*** DATA FOR THIS EXERCISE ***
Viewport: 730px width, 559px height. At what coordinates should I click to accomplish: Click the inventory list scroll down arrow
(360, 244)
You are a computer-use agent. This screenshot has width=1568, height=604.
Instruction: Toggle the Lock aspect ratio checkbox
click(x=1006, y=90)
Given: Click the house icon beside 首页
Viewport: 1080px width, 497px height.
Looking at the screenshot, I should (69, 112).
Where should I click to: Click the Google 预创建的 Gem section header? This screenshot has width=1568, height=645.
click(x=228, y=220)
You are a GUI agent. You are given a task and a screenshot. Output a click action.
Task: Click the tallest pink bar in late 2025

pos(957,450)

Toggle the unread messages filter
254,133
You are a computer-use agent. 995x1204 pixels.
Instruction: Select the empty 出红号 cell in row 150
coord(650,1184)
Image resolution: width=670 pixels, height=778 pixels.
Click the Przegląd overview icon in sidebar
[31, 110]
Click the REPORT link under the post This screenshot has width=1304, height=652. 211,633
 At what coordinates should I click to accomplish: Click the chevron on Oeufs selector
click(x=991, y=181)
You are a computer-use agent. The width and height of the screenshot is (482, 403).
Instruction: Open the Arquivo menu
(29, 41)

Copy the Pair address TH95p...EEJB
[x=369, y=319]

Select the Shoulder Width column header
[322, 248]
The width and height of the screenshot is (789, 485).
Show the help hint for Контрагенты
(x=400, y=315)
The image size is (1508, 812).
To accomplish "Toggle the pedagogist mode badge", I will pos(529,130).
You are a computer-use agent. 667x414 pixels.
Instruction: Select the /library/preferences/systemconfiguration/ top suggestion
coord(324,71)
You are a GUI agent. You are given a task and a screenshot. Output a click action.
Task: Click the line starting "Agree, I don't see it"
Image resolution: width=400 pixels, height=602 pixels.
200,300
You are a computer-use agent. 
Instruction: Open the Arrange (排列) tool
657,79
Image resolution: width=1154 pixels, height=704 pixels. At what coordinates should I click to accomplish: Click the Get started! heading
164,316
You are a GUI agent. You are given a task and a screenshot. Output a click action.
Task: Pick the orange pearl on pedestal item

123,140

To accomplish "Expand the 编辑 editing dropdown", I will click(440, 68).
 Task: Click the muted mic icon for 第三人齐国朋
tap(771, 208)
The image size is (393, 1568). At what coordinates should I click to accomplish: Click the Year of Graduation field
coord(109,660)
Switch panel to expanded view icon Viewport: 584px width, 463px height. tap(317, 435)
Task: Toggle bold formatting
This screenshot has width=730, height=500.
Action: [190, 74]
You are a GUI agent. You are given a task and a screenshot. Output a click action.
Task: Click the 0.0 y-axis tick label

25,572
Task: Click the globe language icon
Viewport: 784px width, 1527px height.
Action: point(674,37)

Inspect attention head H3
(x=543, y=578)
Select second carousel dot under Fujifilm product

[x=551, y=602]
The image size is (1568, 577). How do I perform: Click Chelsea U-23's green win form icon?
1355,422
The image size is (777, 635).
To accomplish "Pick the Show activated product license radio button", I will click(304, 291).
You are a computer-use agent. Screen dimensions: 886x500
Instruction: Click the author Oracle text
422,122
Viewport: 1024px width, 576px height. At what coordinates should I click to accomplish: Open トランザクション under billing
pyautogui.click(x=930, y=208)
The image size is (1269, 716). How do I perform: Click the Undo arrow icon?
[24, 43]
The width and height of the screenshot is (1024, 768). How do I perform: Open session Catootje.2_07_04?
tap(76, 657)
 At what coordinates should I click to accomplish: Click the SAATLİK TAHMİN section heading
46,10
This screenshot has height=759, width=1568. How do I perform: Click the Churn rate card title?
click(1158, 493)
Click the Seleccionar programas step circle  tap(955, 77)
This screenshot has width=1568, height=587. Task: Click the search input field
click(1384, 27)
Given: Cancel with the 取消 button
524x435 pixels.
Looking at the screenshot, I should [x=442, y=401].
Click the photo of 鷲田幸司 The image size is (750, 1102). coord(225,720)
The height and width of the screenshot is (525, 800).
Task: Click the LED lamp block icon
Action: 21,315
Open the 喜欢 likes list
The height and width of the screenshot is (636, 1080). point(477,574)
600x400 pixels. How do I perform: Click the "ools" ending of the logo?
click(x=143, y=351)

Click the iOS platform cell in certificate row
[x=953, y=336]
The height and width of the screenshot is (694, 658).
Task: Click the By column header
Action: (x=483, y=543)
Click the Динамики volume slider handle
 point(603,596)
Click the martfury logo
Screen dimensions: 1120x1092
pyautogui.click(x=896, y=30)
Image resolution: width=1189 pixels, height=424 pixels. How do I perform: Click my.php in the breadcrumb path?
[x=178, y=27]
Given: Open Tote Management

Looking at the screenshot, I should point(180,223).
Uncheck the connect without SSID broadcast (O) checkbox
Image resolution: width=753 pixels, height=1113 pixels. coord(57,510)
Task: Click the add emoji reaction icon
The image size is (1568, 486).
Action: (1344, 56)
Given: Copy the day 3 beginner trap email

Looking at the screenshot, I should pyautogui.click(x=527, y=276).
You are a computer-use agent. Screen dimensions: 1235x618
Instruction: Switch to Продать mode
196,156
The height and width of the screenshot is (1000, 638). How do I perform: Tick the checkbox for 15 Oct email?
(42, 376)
*** End of DATA FOR THIS EXERCISE ***
WHAT IS REQUIRED
Work out how many lines in the entries hold the string "computer". Your answer should consist solely of that number.

RESULT
7